Since all extinct lemurs were larger than the ones that currently survive, and the remaining large forests still support large populations of smaller lemurs, large size appears to have conveyed some distinct disadvantages.[12][45] Large-bodied animals require larger habitats in order to maintain viable populations, and are most strongly impacted by habitat loss and fragmentation.[6][9][12] Large folivores typically have slower reproductive rates, live in smaller groups, and have low dispersal rates (vagility), making them especially vulnerable to habitat loss, hunting pressure, and possibly disease.[6][12][33] Large, slow-moving animals are often easier to hunt and provide a larger amount of food than smaller prey.[45] Leaf-eating, large-bodied slow climbers, and semiterrestrial seed predators and omnivores disappeared completely, suggesting an extinction pattern based on habitat use.[8]

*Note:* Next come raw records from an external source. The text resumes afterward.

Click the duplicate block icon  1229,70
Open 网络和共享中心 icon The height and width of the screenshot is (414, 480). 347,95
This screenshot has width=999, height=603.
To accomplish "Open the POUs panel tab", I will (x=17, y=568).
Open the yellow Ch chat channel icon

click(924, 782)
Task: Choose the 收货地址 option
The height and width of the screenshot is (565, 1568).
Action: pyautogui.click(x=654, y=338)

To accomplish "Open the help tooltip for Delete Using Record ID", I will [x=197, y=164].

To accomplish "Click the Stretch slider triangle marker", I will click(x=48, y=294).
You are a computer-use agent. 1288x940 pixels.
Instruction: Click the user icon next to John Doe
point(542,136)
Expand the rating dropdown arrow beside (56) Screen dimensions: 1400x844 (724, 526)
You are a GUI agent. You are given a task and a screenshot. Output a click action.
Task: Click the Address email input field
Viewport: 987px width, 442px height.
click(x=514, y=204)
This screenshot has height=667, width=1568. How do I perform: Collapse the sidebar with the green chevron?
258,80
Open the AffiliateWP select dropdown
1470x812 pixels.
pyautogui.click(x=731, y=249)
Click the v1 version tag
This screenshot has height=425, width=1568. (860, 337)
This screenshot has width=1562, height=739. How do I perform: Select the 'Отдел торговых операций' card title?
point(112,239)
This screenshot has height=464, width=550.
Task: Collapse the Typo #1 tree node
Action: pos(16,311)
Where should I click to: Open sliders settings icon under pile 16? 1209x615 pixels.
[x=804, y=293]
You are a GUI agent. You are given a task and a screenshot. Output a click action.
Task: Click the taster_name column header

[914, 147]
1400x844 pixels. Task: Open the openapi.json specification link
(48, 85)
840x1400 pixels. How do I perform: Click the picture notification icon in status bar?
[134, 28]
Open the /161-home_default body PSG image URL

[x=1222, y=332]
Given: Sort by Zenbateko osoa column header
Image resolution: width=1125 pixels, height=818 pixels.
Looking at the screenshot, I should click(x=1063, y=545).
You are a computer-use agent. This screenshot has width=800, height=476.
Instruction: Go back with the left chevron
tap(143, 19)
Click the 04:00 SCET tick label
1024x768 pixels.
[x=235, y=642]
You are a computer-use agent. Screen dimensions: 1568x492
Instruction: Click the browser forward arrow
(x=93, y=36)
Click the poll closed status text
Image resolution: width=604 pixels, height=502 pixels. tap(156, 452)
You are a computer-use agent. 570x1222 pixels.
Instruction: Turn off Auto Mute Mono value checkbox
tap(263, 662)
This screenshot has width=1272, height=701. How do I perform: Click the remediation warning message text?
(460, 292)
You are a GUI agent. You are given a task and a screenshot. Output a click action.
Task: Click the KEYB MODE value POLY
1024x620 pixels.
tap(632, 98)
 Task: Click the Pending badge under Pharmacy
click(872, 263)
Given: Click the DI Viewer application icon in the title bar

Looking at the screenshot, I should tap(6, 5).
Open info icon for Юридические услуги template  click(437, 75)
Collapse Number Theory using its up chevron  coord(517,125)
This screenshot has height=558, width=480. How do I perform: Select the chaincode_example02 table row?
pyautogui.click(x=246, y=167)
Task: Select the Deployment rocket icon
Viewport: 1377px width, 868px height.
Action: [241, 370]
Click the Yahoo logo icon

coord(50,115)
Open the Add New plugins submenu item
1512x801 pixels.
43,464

Since the subfossil bones of extinct lemurs have been found alongside the remains of highly arboreal living lemur species, we know that much of Madagascar had been covered in forest prior to the arrival of humans; the forest coverage of the high plateau region has been debated. Humbert and other botanists suggested that the central plateau had once been blanketed in forest, later to be destroyed by fire for use by humans. Recent paleoenvironmental studies by Burney have shown that the grasslands of that region have fluctuated over the course of millennia and were not entirely created by humans.[12] Similarly, the role humans played in the aridification of the south and southwest has been questioned, since natural drying of the climate started before human arrival.[12][15] The marshes of the region (in which subfossil remains have been found) have dried up, subfossil sites have yielded a host of arboreal lemurs, and site names, such as Ankilitelo ("place of three qili yoki tamarind daraxtlari ") suggest a recent wetter past.[15] Pollen studies have shown that the aridification process began nearly 3,000 years ago, and peaked 1,000 years prior to the time of the extinctions. No extinctions occurred prior to the arrival of humans, and the recent climatic changes have not been as severe as those prior to human arrival, suggesting that humans and their effect on the vegetation did play a role in the extinctions.[12][22][34] The central plateau lost more species than the dry south and southwest, suggesting that degraded habitats were more affected than arid habitats.[15]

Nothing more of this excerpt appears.